6 comments
Oh man, this hits home. We went through something similar at Wistia last year—one of our backend devs had credentials compromised, and we only caught it because our security person happened to be reviewing Okta audit logs for something unrelated. Nightmare scenario.
Quick question though: when you say you had Datadog integrated but weren't alerting on anything meaningful, what were you actually logging? Like were you capturing failed MFA attempts, permission changes, new app grants? Because we realized we were logging *everything* but alerting on basically nothing—so we were just burning storage costs on data we'd never see.
Also curious what your setup looks like now. Did you end up building custom alerts in Datadog, or did you move to something like Okta's own alerting?
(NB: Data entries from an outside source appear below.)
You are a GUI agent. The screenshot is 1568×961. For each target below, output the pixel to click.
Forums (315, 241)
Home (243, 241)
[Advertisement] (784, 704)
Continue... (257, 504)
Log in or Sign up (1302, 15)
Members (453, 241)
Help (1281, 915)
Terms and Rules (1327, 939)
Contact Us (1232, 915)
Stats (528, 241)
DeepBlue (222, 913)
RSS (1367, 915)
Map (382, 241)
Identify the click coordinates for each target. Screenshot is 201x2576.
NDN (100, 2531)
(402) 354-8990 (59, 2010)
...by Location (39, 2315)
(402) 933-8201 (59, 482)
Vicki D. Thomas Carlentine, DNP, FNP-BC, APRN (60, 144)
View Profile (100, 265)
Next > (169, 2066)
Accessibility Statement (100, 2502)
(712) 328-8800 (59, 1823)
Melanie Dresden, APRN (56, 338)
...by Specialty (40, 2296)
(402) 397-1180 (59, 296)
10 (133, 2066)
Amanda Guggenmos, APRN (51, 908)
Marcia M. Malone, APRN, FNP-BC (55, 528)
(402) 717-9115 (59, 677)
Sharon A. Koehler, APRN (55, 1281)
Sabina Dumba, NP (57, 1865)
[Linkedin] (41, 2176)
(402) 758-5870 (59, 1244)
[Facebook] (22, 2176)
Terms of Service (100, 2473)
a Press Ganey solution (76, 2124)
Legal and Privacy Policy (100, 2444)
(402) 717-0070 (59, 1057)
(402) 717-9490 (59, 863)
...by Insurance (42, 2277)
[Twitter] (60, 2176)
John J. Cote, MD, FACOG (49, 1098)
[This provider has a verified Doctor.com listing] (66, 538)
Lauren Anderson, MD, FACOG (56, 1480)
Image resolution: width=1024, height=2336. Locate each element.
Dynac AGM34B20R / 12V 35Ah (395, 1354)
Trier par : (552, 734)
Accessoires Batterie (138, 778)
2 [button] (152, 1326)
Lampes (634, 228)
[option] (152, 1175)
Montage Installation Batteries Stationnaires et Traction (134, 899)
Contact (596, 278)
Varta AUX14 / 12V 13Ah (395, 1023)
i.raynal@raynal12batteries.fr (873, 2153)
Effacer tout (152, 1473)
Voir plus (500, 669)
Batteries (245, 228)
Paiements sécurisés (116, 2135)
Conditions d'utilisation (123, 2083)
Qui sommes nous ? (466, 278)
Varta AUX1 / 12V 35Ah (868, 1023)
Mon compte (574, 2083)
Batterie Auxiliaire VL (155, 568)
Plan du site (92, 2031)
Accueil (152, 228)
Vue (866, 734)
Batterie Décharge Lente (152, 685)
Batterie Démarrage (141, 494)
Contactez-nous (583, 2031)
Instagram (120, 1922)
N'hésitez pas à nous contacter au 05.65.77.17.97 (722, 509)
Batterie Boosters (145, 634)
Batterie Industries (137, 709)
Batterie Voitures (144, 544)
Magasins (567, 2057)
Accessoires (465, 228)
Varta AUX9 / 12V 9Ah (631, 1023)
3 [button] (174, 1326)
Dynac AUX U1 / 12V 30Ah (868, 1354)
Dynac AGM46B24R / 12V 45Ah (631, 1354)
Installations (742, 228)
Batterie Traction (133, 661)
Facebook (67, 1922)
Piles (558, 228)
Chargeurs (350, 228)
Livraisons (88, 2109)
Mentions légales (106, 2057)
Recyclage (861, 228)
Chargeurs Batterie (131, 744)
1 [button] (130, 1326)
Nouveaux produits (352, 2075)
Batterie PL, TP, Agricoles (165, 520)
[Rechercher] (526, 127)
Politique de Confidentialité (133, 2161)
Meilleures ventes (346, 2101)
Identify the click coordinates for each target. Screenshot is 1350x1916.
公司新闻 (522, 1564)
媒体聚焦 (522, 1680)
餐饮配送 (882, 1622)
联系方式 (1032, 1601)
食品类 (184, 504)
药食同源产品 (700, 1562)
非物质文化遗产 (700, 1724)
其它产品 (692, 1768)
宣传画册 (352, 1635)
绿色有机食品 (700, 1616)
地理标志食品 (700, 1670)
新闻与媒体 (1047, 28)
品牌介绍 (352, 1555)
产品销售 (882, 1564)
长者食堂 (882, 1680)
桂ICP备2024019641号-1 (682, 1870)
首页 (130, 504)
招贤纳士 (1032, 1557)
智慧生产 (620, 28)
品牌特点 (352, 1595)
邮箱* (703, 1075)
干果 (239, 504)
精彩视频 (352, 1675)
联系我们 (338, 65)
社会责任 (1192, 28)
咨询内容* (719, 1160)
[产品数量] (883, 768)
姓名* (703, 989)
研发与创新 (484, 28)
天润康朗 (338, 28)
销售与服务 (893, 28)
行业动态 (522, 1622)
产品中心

We initially tried to do it all through Datadog and the lag between when something happened in Okta and when we'd see it in Datadog was sketchy enough that we switched to Okta's native alerts for the critical stuff.
And real talk—how much time did manual log review actually take you once you got serious about it? We budgeted like 2 hours a week but it ended up being more like 4-5. Just want to know if we're normal or if we're doing something inefficient.
We had the same wake-up call at 28 people. Set up Okta alerts in Datadog for failed MFA attempts and impossible travel. Caught a compromised account doing weird API calls three days later. Now we're alerting on 12 specific patterns. Took maybe 4 hours to configure properly. Worth every minute.
We had the exact same wake-up call. After a contractor's credentials got compromised, we built alerts in Datadog for: (1) failed logins from new IPs, (2) privilege role changes outside business hours, (3) bulk permission grants. Set thresholds tight—cost us one day tuning false positives but saved us. What made the difference was actually *reading* the logs weekly, not just archiving.
Did you end up tuning those alerts or just leaving them noisy? We set similar rules at my last place and got buried in false positives from VPN users.
How'd you catch it in the logs? We had similar with Okta + Datadog last year but the alert noise was so bad we basically tuned everything out. Did you end up writing custom detection rules or just finally reading through raw logs manually?
We had the exact same wake-up call last year when someone's AWS keys got exfiltrated—except we didn't catch it for three days because nobody was watching CloudTrail. Now we run Okta logs into Splunk with actual alerting rules (anomalous login locations, impossible travel times, failed auth spikes), and it's caught three suspicious attempts in six months that would've been invisible before. The painful part is realizing you already had the data, you just weren't listening to it.